New York's dual eligibles (Medicare and Medicaid) do add a lot to our Medicaid expenditures, but I cannot imagine that there is the political will to start reducing the number of elderly on the rolls, their higher incomes notwithstanding.

Again, there isn't much to cut without seriously scaling back a successful and popular program.

I agree with Larry Littlefield that 1199 and the healthcare business has appropriated a large part of the state budget, but I do not think this is being consumed by inefficiency and administration. It's being consumed by a lot of old, sick people who recive a lot of high quality, but expensive healthcare.

Larry Littlefield (not verified) says:

(It's being consumed by a lot of old, sick people who recive a lot of high quality, but expensive healthcare.)

If we were merely spending more than Alabama (or California, whose spending may be too low) I'd agree with you. But we are off the charts compared with Mass, NJ, CT, PA and VT in spending per recipient. Are the old and the sick suffering there? Nor does NYS receive high marks for care quality.

And I can't help but think NYC's high share of the state's home health care and personal care expenditures, and low share of state school aid, has to do with the fact that in 1990 70 percent of those over 65 were non-Hispanic whites and 70 percent of those under 18 were not.

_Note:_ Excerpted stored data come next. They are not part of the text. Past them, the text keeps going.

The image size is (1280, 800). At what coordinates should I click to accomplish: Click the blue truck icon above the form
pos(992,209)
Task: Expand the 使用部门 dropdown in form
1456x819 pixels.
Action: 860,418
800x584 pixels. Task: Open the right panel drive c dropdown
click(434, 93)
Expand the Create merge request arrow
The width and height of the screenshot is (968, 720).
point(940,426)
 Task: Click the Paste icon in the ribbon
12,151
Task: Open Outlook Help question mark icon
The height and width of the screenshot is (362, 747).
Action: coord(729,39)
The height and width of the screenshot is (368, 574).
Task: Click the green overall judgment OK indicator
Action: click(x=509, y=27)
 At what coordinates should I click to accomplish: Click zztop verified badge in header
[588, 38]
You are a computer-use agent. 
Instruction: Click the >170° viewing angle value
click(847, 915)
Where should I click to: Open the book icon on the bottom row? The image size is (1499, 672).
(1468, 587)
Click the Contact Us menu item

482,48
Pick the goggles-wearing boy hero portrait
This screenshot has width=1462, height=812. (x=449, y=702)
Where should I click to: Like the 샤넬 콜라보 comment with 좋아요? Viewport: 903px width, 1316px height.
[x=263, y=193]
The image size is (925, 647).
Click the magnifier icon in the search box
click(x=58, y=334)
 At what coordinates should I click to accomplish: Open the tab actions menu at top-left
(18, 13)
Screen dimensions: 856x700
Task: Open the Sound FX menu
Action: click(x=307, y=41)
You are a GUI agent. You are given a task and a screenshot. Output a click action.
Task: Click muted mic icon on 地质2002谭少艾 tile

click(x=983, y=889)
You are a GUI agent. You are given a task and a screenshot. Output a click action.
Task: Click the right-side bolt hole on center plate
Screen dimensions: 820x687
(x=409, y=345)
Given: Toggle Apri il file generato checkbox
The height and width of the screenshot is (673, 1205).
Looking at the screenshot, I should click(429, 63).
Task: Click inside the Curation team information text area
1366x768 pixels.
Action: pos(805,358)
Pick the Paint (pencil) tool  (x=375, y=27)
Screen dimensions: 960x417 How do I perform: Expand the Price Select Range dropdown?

Just because it is the national average doesn't make it right, but whenever one category of expenditure is so far out of whack in either direction, that has to be justified by more than an assertion -- backed by an army of PR professionals. Really, while many if not most health care professionals may be good, I think the NY industry has been evil in its "take more and more off the top and damn the consequences for others" attitude toward the state budget. When you are grabbing more, and taxes and debts are already the highest, take responsibility for others having less.

Anonymous says:

I am certainly not defending the NYS healthcare establishment. They have made one cynical money-grab after another. I just don't see an easy answer. I don't see a good way to "starve the beast" without changing eligibility or benefit levels. I have not heard any candidate talk about taking on 1199, VNS, GNYHA or HANYS (big healthcare organizations) by substantivel changing reimbursement formulas, and I don't think we will.

Anonymous says:

I have a great deal of sympathy for your proposal to ration medicaid-provided skilled nursing facility care. We can agree that there is a serious moral hazard problem here as indicated by the paltry percentage of NYS residents carrying LTC insurance.

I take issue with the reimbursement reduction proposal. In your anti-price discrimination argument, you seem to at least implicitly acknowledge that private third party payers reimburse at levels above those of medicaid and medicare. If private reimbursement approaches competitive levels, where is the room for accross-the-board reductions in medicaid reimbursement? You always hear about cost shifting to private payers due to underreimbursement by medicaid and medicare. Doesn't your proposal put more pressure on private payers?

I suppose if you prohibited price-discrimination outright, it might work, but I'm not sure that this would be pro-competitive in the private payer market over long-run.

Shifting discretion over reimbursement and benefit levels to localities is a recipe for a race to the bottom. I can imagine more generous counties becoming quickly inundated with nursing nome patients.